Content and Structure
Original Old English Text
The Nine Herbs Charm, preserved in the late tenth- or early eleventh-century manuscript British Library Harley MS 585 (known as the Lacnunga), consists of a 63-line metrical poem followed by prose instructions, though the manuscript exhibits some corruptions and gaps, such as uncertain readings for words like stīme and stīþe, and potential scribal errors like wīetum (likely intended as wyrtum, 'herbs'). These corruptions include omissions, transpositions, and discrepancies between the verse invocations and the prose recipe's list of herbs.2 The charm opens with an invocation to the first herb, mugwort (mucgwyrt), emphasizing its ancient origins and resilience:
Gemyne þū, mucgwyrt, hwæt þū āmelodest,
hū þū ādrifdest ācennedrīnca nim.
Þū growst on stāne, þū growst on stāpe,
þū āþwæsct ācennedrīnca nim.
Þū bewīetst ācennedrīnca nim.
This passage exemplifies the charm's alliterative verse structure, typical of Old English poetry, where initial sounds reinforce rhythm and mnemonic recall. The text proceeds with invocations to the other eight herbs—plantain (wegbrade), stune, stīþe, attorlaþe, mægþe, wergulu, netelan, fille, and fīnul—in a series of stanzas that catalog their protective qualities against poisons and flying evils.2 Following the herbal invocations, the charm shifts to a narrative episode involving the god Woden and a serpent, rendered in verse:
Wyrm com snīcan, tōslāt hē mann;
þā genam Wōden nīne wuldortānas,
slōh þā þæt nāddre, þæt hēo on nīgan tōdǣld wæs,
stōd hē ofer wīetum, stōd hē ofer wīetum.
Here, wuldortānas ("glory-twigs") serves as a kenning for potent rods or herbs, highlighting the text's poetic compression and symbolic layering. The incantatory rhythm is amplified through repetition, as in the echoed phrase stōd hē ofer wīetum, which underscores ritualistic emphasis without resolving into full narrative closure. Archaic or hapax legomena terms, such as wergulu and attorlaþe (evoking poison-lothe), further contribute to the text's esoteric tone, potentially reflecting dialectal variations or scribal errors in the Northumbrian-influenced manuscript.2 The charm concludes with prose instructions for preparation, directing the practitioner to mix the nine herbs into a powder with old soap and apple juice, prepare a paste with water and ashes, add fennel, and apply the salve while reciting the incantation, bathing the patient with a beaten egg before and after:
Sing þæt galdor on ǣlcre þāra wyrta þrīe ær hē hī wyrce, and on þæt sǣl þrīe; and wæsc þæt man mid and wæsc þæt swīð mid and drenc þæt man drence and drenc þæt swīð.

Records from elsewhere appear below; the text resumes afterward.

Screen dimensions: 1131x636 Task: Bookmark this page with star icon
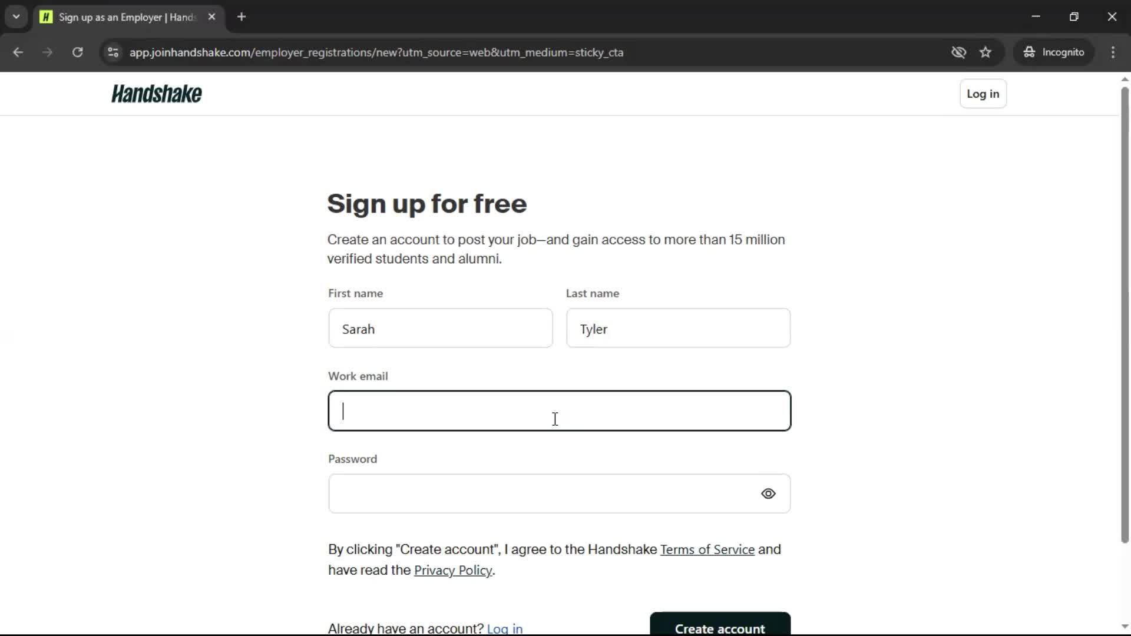(986, 52)
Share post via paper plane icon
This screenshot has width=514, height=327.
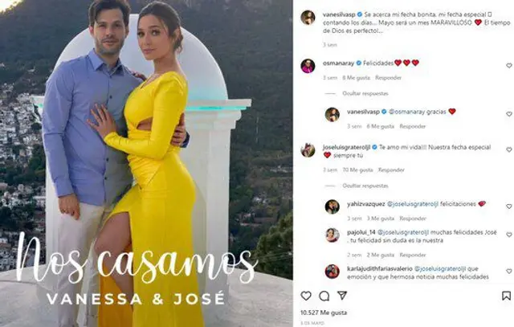pos(342,296)
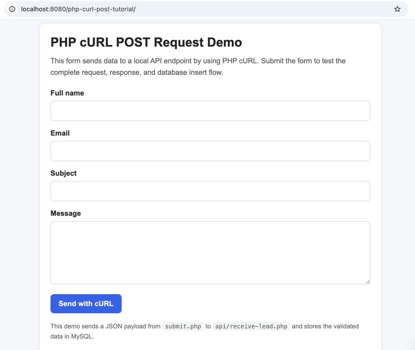
Task: Click the PHP cURL POST Request Demo heading
Action: tap(146, 42)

This practical coda integrates the poetic elements into a functional remedy.2
English Translation
The English translation of the Nine Herbs Charm reveals a blend of poetic invocation, mythological narrative, and practical medical instructions designed to empower nine herbs against poison, infection, and malevolent forces. The text opens with addresses to individual herbs, attributing to them primordial powers and resilience, transitions into a myth where the god Woden defeats a serpent using nine "glory-twigs," and ends with detailed directions for compounding the herbs into a salve while chanting the charm to activate its efficacy. This structure underscores the charm's dual role as both a ritual incantation and a remedy recipe, emphasizing the spoken words as a potent agent in healing.2 A representative prose translation, rendered from the Old English text in the Lacnunga manuscript, is as follows: Remember, Mugwort, what you made known,
What you arranged at the Great proclamation.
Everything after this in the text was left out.